### Data extracts
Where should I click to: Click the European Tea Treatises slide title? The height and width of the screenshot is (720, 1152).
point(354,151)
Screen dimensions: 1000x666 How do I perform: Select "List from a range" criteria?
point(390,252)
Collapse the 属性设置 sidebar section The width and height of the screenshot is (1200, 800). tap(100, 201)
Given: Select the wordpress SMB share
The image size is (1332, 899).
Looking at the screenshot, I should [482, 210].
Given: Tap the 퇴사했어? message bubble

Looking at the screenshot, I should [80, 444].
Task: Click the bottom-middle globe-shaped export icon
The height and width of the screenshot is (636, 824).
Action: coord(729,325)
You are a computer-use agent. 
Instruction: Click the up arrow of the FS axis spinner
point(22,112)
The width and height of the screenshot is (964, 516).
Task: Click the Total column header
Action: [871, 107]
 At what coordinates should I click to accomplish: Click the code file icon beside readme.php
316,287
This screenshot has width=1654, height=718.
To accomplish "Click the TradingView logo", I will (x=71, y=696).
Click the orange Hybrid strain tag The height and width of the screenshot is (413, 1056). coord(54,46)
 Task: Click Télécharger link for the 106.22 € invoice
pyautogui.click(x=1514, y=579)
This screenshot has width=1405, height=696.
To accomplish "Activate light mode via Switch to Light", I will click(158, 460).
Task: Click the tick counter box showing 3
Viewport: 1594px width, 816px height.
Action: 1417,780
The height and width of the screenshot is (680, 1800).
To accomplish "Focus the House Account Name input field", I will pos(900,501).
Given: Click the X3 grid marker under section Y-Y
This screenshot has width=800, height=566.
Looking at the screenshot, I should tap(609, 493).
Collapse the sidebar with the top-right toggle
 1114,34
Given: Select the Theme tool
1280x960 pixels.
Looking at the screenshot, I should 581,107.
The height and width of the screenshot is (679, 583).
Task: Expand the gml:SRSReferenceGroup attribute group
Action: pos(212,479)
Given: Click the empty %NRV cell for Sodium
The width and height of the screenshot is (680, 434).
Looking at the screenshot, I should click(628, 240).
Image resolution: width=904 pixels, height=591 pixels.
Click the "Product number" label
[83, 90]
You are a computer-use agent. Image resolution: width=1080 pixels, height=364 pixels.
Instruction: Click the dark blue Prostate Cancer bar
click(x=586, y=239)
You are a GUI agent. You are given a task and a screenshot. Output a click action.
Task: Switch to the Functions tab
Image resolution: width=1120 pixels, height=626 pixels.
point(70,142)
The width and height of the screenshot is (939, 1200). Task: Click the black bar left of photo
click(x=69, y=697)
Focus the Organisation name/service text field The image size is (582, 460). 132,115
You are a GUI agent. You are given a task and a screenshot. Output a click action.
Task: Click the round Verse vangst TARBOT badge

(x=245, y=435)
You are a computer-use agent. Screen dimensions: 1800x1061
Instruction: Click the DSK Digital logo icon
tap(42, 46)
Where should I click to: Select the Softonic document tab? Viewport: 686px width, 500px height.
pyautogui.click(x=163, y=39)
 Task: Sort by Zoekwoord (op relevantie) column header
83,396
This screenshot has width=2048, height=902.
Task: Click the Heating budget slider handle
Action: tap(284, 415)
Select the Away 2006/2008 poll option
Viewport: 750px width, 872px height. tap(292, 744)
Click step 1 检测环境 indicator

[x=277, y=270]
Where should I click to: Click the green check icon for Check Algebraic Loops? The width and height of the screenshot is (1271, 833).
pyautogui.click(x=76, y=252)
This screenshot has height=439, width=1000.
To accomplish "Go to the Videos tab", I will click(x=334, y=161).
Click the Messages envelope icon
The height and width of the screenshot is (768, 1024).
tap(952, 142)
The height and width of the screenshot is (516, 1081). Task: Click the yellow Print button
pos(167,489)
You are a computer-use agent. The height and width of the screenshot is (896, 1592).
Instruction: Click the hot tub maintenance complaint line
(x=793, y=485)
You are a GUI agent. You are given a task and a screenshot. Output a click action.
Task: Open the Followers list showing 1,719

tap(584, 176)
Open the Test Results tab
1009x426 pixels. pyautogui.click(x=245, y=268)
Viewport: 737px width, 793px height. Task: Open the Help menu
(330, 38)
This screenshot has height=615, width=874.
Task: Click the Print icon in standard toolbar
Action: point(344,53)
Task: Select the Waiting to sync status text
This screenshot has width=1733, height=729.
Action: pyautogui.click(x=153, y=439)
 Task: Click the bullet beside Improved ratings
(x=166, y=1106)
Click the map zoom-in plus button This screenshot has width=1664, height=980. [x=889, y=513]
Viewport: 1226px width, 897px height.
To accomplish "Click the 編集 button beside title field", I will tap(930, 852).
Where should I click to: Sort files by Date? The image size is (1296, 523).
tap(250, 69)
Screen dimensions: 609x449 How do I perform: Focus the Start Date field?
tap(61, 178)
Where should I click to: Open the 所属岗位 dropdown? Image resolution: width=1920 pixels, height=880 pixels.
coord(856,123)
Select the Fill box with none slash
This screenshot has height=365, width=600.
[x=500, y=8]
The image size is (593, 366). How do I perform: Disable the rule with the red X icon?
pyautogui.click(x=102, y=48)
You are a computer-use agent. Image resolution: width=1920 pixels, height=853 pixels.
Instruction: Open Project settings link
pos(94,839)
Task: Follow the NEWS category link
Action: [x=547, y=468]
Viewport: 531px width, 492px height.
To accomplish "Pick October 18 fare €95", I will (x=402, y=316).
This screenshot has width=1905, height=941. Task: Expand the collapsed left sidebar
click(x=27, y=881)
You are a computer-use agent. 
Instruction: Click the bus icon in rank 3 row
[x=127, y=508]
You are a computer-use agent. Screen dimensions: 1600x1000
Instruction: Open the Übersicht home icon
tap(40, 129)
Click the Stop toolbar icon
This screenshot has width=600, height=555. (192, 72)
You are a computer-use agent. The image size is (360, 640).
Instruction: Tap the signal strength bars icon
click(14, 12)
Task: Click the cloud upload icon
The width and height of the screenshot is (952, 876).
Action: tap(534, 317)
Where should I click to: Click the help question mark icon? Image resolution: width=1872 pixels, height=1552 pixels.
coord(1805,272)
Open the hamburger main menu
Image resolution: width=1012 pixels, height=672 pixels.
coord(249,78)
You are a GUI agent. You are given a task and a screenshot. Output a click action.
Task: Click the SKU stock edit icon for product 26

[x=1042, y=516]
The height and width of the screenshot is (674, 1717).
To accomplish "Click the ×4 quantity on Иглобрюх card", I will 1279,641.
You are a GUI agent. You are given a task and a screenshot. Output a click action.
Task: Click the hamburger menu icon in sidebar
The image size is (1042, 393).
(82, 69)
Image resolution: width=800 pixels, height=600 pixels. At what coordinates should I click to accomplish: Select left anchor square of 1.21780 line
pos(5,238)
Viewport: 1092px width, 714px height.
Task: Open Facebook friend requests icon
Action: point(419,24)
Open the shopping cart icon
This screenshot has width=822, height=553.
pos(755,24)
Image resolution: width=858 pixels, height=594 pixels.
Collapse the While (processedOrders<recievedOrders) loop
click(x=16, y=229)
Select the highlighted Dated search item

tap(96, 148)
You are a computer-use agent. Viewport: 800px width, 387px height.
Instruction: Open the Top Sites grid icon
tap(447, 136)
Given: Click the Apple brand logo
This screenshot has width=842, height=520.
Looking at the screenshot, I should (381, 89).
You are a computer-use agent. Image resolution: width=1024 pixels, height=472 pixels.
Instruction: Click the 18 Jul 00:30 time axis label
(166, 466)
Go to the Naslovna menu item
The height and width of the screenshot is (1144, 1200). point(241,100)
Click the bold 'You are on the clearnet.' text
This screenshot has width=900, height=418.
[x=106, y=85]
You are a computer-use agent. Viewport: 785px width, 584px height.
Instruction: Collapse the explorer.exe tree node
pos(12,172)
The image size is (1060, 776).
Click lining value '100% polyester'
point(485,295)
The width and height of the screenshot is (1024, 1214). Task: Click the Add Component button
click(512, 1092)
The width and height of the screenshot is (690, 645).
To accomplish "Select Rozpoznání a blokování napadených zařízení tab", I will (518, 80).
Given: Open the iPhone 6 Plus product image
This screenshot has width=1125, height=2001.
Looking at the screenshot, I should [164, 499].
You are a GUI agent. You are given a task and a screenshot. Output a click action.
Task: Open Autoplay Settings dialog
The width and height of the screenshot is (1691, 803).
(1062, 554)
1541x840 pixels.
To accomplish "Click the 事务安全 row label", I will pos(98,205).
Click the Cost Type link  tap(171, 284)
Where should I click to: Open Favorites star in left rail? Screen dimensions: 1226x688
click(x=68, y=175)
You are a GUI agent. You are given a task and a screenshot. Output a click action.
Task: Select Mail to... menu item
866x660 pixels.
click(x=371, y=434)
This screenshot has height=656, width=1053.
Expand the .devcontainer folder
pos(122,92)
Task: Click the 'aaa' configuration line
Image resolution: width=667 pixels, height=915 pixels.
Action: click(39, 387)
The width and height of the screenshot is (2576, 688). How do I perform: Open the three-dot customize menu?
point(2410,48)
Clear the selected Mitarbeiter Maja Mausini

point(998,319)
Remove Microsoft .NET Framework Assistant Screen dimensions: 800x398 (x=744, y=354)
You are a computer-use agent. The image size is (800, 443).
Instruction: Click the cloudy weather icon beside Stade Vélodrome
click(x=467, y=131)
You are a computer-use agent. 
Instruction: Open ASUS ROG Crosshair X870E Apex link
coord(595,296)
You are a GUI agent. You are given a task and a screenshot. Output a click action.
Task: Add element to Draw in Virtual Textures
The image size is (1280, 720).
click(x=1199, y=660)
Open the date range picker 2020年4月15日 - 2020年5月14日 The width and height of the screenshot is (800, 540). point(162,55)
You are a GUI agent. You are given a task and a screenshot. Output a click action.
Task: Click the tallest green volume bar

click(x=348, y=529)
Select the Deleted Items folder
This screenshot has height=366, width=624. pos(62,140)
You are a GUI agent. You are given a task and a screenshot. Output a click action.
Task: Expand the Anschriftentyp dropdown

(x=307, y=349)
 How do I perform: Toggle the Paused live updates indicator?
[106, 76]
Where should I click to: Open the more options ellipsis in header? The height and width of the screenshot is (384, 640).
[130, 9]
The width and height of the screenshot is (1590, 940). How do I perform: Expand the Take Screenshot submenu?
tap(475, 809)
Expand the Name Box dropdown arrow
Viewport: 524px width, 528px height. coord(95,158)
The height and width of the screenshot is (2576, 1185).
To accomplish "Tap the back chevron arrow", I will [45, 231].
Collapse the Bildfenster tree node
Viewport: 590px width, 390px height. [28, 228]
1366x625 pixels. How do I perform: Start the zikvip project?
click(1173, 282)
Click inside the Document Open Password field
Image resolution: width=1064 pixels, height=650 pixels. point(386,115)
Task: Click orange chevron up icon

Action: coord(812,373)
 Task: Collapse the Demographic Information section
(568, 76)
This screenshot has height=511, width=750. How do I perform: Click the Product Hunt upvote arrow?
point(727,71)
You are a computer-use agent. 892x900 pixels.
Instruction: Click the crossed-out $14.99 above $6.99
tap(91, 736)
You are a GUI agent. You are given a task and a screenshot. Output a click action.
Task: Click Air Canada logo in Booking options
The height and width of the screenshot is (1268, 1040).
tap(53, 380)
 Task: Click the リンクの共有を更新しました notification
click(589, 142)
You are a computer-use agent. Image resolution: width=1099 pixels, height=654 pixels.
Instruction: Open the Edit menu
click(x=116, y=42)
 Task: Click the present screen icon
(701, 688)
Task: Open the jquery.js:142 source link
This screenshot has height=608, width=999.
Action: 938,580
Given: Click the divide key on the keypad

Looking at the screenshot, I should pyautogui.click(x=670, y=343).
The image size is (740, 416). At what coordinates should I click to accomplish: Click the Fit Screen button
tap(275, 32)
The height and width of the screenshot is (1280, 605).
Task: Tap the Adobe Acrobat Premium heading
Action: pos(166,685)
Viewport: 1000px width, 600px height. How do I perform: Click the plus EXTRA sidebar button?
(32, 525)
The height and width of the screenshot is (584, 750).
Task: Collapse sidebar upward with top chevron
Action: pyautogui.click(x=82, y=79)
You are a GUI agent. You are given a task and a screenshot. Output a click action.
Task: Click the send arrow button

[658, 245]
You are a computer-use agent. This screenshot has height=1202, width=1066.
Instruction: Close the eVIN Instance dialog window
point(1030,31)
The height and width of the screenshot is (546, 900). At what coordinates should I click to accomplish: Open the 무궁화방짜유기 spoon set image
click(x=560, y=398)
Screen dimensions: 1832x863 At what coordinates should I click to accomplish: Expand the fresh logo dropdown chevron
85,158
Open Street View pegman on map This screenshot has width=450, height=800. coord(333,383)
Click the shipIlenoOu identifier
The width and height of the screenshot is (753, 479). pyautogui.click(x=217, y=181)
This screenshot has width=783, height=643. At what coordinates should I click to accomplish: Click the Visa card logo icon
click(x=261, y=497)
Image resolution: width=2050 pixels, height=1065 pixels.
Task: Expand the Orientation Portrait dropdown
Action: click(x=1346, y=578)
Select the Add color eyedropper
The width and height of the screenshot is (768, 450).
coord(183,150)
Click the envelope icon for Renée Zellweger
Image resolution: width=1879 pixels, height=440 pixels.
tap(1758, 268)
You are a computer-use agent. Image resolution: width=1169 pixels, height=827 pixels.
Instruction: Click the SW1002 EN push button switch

### Your goal
Every line above that holds the string "envelope" should be copied into the answer.

### Expected answer
Click the Messages envelope icon
Click the envelope icon for Renée Zellweger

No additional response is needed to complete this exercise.